Sugar-Free Cranberry Salad Recipe
Introduction
This refreshing Sugar-Free Cranberry Salad is a perfect accompaniment to any meal, especially during the holiday season. The combination of tangy cranberries, crunchy walnuts, and sweet orange zest creates a delightful flavor profile that is both healthy and delicious. In this article, we will guide you through the preparation and preparation of this mouthwatering salad, along with some valuable tips and tricks to make it a staple in your kitchen.
Quick Facts
Before we dive into the recipe, here are some quick facts about this Sugar-Free Cranberry Salad:
- This salad is perfect for those looking for a low-carb and low-calorie alternative to traditional cranberry sauces.
- The cranberries used in this recipe are unsweetened and unsulphured, making it a great option for those with dietary restrictions.
- The walnuts add a nice crunch and a boost of omega-3 fatty acids.
- This salad is also a great way to use up fresh or frozen cranberries, making it a perfect solution for those with limited storage space.
Ingredients
To make this Sugar-Free Cranberry Salad, you will need the following ingredients:
- 1 cup of fresh or frozen cranberries
- 1/2 cup of chopped walnuts
- 1/2 cup of orange zest
- 1/4 cup of chopped fresh mint leaves
- 2 tablespoons of olive oil
- 1 tablespoon of apple cider vinegar
- 1 teaspoon of Dijon mustard
- Salt and pepper to taste
- Optional: 1/4 cup of chopped pecans or hazelnuts for added crunch
Directions
Here’s a step-by-step guide to making this Sugar-Free Cranberry Salad:
- In a large bowl, combine the cranberries, walnuts, orange zest, and mint leaves.
- In a small bowl, whisk together the olive oil, apple cider vinegar, Dijon mustard, salt, and pepper.
- Pour the dressing over the cranberry mixture and toss to combine.
- If using nuts, sprinkle them over the top of the salad and toss gently.
- Cover the bowl with plastic wrap and refrigerate for at least 30 minutes to allow the flavors to meld.

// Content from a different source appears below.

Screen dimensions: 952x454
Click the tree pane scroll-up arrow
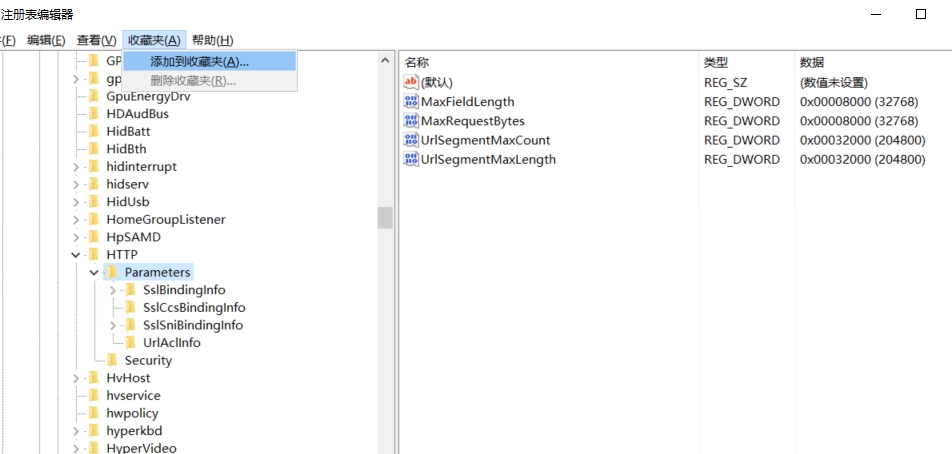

- Serve chilled and enjoy!
Nutrition Facts
Here’s an approximate breakdown of the nutrition facts for this Sugar-Free Cranberry Salad:
- Calories: 120 per serving
- Carbohydrates: 5g
- Fiber: 2g
- Protein: 2g
- Fat: 8g
- Sodium: 50mg
Tips & Tricks
Here are some valuable tips and tricks to help you make the most of this Sugar-Free Cranberry Salad:
- Use fresh cranberries: Fresh cranberries are essential for this salad, as they provide the best flavor and texture.
- Don’t over-dress: The dressing should be drizzled over the salad, not poured all over it. This will help prevent the salad from becoming soggy.
- Add nuts for crunch: If you’re using nuts, sprinkle them over the top of the salad for added crunch and texture.
- Experiment with spices: Try adding a pinch of cayenne pepper or a sprinkle of cinnamon to give the salad a unique flavor.
- Make it ahead: This salad can be made ahead of time and refrigerated for up to 24 hours. Simply give it a good stir before serving.
Conclusion
This Sugar-Free Cranberry Salad is a delicious and healthy alternative to traditional cranberry sauces. With its perfect balance of tangy and sweet flavors, it’s sure to become a staple in your kitchen. Whether you’re looking for a low-carb and low-calorie option or just want to mix things up, this salad is sure to impress. So go ahead, give it a try, and enjoy the delicious flavors of this Sugar-Free Cranberry Salad!